I'm not sure if it's due to the highly abstracted nature or just not making performance a priority but in my experience sane Hibernate queries are about 1/2 the speed of native SQL and LINQ is closer to 1/50.

I hope and pray they can make the performance at least within an order of magnitude of raw SQL or even Hibernate so I can say goodbye to SQL forever.

2 comments

At a previous job I worked hard to prove that I could make LINQ queries perform within small tolerance of the window of hand-written SQL alternatives.

Performance tuning LINQ is a science that I think escapes far too many people.

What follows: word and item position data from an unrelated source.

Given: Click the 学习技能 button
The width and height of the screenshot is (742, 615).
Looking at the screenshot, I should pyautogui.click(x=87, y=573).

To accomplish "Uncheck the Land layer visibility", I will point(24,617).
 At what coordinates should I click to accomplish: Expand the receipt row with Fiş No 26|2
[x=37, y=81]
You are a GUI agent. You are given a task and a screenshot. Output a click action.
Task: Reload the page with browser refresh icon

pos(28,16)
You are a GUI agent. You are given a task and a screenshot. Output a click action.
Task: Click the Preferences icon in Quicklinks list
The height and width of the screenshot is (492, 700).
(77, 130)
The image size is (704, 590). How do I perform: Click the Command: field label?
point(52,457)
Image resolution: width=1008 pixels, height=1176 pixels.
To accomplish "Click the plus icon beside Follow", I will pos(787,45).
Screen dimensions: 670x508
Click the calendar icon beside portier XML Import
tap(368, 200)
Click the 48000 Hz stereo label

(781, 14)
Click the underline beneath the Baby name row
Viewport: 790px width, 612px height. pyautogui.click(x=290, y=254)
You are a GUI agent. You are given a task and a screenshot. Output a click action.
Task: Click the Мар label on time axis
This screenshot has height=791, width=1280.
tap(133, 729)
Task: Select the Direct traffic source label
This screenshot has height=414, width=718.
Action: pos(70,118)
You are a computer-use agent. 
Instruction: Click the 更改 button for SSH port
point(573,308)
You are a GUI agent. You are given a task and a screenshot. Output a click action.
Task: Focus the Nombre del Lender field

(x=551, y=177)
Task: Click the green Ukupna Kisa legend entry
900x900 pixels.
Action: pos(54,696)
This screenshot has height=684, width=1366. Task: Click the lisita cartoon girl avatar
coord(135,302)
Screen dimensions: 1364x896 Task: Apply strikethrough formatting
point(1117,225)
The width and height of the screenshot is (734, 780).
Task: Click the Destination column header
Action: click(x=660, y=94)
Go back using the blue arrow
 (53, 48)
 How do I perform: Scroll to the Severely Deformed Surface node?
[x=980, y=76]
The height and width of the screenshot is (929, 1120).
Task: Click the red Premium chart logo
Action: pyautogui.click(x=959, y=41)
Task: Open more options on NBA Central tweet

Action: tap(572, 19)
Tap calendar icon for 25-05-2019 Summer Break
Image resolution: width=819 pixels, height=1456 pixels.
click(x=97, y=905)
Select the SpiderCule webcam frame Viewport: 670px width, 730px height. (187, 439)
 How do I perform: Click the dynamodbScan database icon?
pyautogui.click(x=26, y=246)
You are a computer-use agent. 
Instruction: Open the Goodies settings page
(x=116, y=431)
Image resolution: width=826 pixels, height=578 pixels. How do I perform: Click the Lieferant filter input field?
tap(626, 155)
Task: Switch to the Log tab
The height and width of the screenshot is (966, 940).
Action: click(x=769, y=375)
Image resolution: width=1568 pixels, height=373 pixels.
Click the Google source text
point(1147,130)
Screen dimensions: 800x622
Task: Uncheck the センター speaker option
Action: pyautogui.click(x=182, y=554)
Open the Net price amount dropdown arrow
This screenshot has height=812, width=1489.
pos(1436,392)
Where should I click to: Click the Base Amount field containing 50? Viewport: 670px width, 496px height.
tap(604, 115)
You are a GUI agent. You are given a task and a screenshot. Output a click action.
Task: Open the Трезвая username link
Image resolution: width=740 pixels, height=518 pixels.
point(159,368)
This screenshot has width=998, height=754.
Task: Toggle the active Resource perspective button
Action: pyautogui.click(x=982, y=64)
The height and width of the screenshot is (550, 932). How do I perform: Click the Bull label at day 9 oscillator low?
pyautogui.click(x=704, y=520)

Often it seemed to simply be mistakes that they wouldn't make in hand-written SQL, but they were writing LINQ too much like C# instead of enough like SQL.

Use LINQ for development and production, when you need performance use Dapper. It shouldn' be too hard if you follow the DDD pattern.

You can always use DataContext.Database.SQL(query) ofc

> You can always use DataContext.Database.SQL(query) ofc

that's pretty much our MO :) . Never used Dapper, how reliable is it? I ask because we use StackExchanges' Redis client for C# and it mysteriously crashes even after untold hours of debugging

Actually, haven't had any issues with it. So, it's safe to say that i find it very stable.